34% of the genes in the chromosome, and 25% of these genes were also assigned with enzyme classification numbers which were involved in 268 metabolic pathways. The properties and statistics of the genome are summarized in Tables 3 and and4.4. The plasmid harbors 234 protein-coding genes, with 187 annotated as hypothetical proteins with unknown function. The remaining genes were grouped into specific COGs, the majority of which fell into the category of information storage and processing with respect to replication, recombination and repair. Figure 2 Circular map of the Salmonella enterica serovar Typhi P-stx-12 chromosome. From the inside to outside, the first and second circles show GC skew and G+C content respectively. The third circle shows the CDS, tRNA and rRNA in the reverse strand; the fourth .
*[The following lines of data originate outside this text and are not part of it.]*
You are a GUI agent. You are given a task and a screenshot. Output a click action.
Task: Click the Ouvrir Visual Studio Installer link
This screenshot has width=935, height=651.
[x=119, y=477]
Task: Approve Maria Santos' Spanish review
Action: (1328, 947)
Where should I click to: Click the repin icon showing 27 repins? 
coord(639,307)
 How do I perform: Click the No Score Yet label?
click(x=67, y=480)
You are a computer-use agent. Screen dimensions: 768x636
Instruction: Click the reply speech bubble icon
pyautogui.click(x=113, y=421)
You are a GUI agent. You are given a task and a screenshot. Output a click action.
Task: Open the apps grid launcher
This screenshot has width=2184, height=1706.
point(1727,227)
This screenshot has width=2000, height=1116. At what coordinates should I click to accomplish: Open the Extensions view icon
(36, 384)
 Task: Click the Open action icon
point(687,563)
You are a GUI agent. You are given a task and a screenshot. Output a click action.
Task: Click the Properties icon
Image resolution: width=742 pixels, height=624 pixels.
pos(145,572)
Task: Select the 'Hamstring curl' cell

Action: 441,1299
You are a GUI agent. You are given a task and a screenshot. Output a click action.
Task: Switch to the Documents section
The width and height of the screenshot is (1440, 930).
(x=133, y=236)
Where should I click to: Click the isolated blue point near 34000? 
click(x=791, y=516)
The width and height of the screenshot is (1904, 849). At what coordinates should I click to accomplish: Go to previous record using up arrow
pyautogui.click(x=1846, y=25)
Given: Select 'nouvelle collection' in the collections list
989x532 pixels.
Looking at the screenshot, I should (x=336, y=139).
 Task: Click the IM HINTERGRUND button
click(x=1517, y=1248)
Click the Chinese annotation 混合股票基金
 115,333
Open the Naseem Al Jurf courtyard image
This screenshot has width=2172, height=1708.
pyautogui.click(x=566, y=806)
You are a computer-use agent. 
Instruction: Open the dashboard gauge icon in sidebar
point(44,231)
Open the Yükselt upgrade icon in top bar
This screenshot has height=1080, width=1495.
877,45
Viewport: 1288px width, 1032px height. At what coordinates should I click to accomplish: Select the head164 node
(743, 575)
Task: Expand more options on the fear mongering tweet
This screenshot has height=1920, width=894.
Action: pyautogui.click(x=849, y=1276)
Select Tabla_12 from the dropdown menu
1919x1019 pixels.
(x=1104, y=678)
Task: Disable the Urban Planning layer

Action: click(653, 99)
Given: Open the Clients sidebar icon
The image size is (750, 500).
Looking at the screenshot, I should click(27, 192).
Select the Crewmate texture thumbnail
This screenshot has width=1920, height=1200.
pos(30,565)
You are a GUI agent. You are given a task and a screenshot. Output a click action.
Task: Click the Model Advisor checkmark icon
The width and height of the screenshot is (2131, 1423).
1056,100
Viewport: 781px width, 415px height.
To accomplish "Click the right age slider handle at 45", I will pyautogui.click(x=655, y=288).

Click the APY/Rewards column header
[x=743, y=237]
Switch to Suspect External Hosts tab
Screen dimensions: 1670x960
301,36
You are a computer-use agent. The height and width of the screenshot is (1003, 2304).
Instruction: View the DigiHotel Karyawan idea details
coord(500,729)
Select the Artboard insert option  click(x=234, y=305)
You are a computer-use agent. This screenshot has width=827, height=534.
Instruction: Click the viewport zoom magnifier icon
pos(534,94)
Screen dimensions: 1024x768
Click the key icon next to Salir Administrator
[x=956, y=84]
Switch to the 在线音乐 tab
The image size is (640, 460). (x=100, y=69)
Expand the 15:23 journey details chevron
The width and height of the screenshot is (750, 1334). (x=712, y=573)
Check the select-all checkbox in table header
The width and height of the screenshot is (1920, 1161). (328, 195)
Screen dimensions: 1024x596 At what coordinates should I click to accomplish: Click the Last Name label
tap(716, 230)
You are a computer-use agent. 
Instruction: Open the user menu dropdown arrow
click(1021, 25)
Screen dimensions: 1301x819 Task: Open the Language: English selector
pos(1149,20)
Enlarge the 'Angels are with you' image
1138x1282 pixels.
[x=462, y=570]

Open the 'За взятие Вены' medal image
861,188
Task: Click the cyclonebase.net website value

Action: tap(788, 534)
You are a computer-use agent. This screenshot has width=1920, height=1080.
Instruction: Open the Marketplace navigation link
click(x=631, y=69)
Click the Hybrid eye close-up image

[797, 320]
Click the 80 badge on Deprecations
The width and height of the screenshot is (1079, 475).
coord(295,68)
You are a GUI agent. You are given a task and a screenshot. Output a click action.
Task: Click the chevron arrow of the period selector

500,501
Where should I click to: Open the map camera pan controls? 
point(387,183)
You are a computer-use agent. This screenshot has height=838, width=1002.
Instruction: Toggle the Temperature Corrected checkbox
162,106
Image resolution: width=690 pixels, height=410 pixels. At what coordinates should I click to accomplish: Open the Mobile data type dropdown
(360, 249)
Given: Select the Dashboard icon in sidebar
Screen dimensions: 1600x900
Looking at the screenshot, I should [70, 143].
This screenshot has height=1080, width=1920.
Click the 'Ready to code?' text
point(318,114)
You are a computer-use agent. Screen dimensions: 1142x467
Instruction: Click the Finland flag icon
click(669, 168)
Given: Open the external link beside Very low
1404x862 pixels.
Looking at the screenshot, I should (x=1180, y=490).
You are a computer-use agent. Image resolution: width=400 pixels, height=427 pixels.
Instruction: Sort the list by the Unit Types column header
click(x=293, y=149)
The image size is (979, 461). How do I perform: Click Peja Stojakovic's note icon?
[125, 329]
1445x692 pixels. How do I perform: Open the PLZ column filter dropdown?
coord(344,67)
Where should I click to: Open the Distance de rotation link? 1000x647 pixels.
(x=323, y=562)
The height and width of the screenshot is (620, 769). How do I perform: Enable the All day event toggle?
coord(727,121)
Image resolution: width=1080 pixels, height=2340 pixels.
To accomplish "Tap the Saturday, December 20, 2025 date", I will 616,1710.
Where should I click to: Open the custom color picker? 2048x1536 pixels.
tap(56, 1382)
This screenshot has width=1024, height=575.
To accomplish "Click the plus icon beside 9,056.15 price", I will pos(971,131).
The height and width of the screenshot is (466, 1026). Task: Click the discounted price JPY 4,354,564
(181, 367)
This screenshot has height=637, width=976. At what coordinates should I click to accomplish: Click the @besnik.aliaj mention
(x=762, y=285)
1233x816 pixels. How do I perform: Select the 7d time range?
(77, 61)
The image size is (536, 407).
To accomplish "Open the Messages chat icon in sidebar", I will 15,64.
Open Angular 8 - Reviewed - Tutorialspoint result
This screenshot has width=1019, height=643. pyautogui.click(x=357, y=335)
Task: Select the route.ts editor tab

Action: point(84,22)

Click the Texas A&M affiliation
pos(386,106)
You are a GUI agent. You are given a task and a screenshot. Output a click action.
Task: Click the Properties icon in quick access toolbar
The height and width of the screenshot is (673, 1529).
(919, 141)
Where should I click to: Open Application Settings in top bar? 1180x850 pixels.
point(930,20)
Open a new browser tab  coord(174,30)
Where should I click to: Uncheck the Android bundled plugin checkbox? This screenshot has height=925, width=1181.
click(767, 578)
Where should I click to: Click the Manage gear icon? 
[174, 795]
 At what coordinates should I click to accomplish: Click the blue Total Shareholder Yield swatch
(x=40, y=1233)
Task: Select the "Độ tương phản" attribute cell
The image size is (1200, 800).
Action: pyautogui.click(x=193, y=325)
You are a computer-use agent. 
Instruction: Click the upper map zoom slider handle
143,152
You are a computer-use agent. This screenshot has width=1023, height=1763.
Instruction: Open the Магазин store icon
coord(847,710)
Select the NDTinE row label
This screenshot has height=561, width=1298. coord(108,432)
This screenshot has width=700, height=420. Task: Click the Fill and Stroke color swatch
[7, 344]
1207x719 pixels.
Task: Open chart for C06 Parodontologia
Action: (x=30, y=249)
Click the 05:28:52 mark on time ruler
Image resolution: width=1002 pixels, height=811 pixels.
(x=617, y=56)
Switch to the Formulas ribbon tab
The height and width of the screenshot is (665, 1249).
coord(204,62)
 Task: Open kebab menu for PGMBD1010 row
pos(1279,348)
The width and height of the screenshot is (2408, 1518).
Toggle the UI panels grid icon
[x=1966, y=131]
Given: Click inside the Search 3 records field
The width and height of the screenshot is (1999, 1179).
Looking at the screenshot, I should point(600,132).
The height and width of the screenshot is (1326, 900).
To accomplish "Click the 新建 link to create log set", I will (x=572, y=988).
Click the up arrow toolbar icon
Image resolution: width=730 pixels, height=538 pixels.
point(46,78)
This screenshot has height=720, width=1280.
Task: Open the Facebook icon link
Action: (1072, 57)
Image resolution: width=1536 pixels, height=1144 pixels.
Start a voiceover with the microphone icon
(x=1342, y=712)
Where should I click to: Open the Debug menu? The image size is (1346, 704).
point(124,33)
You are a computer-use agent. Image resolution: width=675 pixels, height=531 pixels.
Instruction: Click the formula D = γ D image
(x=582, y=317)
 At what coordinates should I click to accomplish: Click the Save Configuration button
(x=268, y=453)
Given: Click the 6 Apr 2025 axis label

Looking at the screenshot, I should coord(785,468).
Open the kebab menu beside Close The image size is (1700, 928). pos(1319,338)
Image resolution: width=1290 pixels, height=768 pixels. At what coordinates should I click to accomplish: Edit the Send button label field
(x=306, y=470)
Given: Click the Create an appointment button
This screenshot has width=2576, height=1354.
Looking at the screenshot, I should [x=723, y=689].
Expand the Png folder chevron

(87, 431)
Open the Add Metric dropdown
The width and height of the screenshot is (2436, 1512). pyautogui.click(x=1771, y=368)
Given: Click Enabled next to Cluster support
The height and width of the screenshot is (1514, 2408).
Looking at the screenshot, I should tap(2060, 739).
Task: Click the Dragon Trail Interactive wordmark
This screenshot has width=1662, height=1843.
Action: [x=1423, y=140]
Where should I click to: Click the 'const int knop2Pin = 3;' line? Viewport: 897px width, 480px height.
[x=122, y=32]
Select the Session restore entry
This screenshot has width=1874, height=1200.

.. Figure 3 Circular map of the Salmonella enterica serovar Typhi P-stx-12 plasmid. From the inside to outside, the first and second circles show GC skew and G+C content respectively. Entinostat The third circle shows the CDS, tRNA and rRNA in the reverse strand; the fourth … Table 3 Genome statistics Table 4 Number of genes associated with the 25 general COG functional categories Paralog clusters In order to identify paralog families, BLASTP was used to calculate all possible protein homologs in the S.